O biógrafo, por isso, tendo calado sobre as razões do retorno do santo, mascarou o que parecia ser um fracasso, a falha conversão dos muçulmanos, introduzindo o desafio lançado por Francisco, embora a ordália como prova judiciária [prova física para determinar a culpa ou a inocência de alguém] havia sido proibida desde 1215 no Concílio Lateranense IV.

No afresco, às chamas crepitantes que nunca foram acesas, se une a humilhação dos pávidos "sacerdotes" islâmicos em fuga, com uma escrita que confirma tanto a real existência da grande fogueira quanto a interpretação do encontro como uma disputa, um desafio vencido obviamente por Francisco com o escárnio e a derrota dos muçulmanos.

O encontro com os muçulmanos, no afresco de Assis, falseia duplamente a realidade: aquelas chamas crepitantes que nós vemos nunca foram acesas. Francisco não queria derrotar e humilhar, como a Igreja fazia naquele tempo com os hereges ou com aqueles que professam uma fé diferente, mas sim converter e persuadir com a força de uma conduta exemplar, com o exemplo, e em paz.

Extraído de http://www.ihu.unisinos.br/index.php?option=com_noticias&Itemid=18&task=detalhe&id=32764 acesso em 25 maio 2010.

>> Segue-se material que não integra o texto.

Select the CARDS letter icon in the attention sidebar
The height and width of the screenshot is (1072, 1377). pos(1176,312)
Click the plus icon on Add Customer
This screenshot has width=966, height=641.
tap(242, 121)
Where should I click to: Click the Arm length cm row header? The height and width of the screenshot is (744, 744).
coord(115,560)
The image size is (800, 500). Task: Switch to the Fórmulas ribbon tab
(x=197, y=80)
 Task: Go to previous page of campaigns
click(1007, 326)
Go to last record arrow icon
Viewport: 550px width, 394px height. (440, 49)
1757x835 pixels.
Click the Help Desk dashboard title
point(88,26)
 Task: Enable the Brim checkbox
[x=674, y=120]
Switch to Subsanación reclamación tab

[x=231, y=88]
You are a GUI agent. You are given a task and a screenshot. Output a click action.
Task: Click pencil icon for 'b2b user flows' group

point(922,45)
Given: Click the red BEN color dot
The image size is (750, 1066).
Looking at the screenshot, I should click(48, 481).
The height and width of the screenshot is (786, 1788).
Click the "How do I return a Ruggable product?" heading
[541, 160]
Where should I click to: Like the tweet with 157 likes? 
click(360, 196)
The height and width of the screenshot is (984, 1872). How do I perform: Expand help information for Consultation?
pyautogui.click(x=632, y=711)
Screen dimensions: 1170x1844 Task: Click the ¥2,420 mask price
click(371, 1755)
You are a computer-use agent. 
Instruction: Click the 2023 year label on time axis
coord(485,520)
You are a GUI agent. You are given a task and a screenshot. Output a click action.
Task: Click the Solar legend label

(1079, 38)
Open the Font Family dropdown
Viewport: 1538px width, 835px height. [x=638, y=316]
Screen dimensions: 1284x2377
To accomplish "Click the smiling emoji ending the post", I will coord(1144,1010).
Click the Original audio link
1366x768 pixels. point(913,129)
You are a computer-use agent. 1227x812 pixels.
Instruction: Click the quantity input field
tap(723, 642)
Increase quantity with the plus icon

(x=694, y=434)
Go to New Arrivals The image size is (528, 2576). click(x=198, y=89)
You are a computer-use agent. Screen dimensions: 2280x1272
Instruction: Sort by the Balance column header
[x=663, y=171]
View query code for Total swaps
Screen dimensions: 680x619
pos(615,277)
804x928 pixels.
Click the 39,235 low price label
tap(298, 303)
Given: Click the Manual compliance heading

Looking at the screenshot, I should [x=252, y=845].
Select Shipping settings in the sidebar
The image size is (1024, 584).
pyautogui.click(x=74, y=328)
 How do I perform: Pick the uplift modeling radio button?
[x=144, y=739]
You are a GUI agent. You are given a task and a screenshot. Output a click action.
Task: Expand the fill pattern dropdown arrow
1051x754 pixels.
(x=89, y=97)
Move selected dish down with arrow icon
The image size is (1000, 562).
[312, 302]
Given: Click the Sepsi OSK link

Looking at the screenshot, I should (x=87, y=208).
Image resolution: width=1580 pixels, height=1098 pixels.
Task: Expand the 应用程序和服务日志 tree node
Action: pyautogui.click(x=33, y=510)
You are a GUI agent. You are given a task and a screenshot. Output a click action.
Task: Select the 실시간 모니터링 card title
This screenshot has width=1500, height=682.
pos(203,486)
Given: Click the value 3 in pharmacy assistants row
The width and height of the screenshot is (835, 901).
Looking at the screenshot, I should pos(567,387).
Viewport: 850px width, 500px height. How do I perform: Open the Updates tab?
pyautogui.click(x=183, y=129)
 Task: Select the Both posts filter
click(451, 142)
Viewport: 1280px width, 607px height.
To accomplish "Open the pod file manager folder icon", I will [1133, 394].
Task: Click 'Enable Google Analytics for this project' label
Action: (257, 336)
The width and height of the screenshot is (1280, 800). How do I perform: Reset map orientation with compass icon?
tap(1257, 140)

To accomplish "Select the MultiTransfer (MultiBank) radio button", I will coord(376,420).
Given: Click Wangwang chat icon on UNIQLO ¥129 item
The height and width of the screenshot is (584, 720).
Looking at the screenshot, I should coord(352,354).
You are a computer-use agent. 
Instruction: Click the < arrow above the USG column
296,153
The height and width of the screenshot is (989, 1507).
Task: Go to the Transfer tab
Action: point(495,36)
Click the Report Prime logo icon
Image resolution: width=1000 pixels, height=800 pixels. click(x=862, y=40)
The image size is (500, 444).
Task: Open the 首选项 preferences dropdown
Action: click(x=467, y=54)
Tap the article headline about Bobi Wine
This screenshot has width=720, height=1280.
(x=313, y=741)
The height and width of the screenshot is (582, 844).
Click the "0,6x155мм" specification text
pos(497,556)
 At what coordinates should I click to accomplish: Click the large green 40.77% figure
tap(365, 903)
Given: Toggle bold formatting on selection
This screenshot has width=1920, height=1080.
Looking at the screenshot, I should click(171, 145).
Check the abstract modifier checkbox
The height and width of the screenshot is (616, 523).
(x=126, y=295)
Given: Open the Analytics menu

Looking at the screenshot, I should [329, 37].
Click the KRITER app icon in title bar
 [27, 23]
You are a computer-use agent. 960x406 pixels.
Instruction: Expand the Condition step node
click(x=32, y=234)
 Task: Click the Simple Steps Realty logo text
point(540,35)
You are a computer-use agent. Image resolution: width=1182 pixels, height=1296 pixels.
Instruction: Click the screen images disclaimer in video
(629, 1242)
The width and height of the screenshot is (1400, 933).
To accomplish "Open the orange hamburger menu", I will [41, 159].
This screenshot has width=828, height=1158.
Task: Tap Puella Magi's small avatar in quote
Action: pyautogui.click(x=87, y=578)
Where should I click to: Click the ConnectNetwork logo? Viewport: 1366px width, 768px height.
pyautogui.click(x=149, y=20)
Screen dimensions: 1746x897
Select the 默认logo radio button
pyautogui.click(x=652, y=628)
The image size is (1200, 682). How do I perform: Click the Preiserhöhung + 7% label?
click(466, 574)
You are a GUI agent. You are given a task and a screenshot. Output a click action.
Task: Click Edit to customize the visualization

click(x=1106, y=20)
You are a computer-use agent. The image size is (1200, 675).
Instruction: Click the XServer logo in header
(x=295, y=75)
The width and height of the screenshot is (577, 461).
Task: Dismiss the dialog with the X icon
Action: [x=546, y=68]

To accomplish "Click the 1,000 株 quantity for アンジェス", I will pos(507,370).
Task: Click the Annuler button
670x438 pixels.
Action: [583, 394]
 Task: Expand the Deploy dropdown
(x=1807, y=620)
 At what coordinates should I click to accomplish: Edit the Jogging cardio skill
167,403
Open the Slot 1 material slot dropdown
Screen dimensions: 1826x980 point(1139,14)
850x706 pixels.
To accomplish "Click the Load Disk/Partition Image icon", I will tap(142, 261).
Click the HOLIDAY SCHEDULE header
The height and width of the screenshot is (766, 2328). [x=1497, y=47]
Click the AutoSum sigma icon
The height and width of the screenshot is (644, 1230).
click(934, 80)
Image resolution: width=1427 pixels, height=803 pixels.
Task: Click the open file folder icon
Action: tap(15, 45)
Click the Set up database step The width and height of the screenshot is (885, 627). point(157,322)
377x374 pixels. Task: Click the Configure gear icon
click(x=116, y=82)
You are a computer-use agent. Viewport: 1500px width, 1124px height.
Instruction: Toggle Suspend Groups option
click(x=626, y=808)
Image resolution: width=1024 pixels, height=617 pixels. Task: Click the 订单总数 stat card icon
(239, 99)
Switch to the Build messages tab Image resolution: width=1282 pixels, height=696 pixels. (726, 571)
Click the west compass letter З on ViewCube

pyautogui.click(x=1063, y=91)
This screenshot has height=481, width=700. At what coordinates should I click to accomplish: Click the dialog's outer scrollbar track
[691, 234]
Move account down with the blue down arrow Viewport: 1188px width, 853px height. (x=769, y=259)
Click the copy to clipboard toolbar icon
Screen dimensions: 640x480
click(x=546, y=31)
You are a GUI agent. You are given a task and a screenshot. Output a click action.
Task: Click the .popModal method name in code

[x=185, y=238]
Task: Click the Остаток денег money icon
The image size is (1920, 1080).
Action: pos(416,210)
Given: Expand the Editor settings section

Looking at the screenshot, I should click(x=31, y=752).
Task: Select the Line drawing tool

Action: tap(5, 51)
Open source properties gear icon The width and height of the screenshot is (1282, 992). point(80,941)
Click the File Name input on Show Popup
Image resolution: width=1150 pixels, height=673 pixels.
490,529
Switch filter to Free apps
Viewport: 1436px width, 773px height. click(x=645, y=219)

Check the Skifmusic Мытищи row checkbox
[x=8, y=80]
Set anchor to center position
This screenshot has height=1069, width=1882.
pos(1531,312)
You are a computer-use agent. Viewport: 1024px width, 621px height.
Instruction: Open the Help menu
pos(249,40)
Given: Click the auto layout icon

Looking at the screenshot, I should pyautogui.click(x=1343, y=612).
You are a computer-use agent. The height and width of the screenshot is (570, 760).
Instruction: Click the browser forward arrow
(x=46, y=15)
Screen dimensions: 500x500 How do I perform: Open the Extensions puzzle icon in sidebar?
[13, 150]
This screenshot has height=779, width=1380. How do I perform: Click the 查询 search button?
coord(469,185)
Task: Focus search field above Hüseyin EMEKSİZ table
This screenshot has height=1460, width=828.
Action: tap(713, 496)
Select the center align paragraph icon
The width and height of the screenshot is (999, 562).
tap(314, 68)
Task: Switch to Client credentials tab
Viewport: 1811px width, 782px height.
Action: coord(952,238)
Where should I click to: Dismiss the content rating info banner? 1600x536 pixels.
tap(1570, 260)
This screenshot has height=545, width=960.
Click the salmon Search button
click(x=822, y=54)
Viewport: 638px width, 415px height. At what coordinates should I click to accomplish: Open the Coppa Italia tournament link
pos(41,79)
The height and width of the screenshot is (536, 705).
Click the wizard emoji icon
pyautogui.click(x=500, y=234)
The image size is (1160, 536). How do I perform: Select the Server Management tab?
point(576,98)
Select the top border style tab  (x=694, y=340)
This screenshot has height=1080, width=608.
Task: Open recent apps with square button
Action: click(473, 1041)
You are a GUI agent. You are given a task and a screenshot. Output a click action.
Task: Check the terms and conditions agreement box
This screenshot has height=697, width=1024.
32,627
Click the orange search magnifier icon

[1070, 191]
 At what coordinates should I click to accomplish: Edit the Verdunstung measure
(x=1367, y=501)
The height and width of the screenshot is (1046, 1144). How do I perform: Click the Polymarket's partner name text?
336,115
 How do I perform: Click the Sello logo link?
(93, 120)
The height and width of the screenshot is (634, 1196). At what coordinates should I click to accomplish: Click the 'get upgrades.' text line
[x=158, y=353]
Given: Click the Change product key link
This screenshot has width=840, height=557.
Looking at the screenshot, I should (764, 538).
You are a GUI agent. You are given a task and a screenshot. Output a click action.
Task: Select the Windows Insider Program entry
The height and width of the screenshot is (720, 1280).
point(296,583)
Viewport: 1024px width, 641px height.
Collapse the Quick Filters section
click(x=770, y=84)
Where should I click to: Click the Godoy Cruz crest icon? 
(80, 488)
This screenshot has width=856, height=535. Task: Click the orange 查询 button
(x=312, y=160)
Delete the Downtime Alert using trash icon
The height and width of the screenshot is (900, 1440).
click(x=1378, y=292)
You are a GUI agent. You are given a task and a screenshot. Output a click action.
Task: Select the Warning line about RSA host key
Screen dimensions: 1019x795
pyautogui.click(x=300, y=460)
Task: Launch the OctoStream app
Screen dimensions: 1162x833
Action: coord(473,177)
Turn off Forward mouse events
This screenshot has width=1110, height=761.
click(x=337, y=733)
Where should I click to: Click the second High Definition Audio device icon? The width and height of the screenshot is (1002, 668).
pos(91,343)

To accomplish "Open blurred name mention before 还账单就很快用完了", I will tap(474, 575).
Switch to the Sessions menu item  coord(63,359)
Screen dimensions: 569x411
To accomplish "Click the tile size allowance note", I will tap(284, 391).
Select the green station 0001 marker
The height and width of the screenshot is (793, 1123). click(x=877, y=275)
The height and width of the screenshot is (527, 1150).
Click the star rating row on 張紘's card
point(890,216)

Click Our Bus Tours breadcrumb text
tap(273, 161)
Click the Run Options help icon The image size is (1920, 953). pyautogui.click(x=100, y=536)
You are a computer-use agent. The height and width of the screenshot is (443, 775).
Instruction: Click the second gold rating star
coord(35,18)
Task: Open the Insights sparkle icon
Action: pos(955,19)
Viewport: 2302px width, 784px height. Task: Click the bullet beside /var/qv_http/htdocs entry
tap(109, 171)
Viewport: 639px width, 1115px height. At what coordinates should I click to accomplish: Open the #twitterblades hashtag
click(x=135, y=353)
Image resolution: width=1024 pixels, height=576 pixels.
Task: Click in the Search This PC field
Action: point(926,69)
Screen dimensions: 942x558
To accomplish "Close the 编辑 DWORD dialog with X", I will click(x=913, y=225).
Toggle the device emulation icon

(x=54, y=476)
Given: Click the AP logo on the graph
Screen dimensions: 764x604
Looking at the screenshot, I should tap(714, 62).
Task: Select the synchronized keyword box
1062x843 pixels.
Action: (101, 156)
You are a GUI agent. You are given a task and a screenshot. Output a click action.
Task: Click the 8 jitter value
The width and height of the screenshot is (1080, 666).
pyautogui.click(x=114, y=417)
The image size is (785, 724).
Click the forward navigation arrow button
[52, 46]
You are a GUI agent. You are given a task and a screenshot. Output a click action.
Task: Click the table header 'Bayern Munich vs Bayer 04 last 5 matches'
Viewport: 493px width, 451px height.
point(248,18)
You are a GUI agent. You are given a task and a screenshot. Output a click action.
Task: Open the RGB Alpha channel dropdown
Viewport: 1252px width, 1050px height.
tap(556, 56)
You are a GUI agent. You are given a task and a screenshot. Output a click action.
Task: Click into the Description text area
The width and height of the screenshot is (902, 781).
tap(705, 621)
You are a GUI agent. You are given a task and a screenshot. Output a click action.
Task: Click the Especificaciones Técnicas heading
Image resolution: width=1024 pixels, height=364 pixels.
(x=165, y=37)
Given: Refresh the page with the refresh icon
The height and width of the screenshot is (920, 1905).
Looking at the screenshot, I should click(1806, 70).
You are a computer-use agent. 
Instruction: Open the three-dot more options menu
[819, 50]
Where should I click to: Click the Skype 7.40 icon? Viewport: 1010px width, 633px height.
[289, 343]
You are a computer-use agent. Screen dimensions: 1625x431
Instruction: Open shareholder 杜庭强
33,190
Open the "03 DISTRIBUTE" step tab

Ilustração: Saint Francis of Assisi with Al-Kamil. Séc. XV. Disponível em http://commons.wikimedia.org/wiki/File:SaintFrancisAssisiWithAlKamil15thCentury.JPG acesso em 25 maio 2010.


Um comentário:

  1. Admiro muito o trabalho da estudiosa Chiara Frugoni, porém o genero literario hagiografico deve ser lido como tal e não como fonte histórica. Bonaventura não está preocupado em contar a História de São Francisco, mas em através da figura do Fundador da Ordem dos Frades Menores, fornecer uma figura fundamentada teologicamente, que desse sustento a Ordem dos Menores no periodo historico dificil que a Ordem enfrenta sendo perseguida, e ao mesmo tempo mostrar a sua utilidade e legitimidade para a Igreja. E na Legenda de Boaventura que Francisco vai ser definido como o Alter Christus, por ex.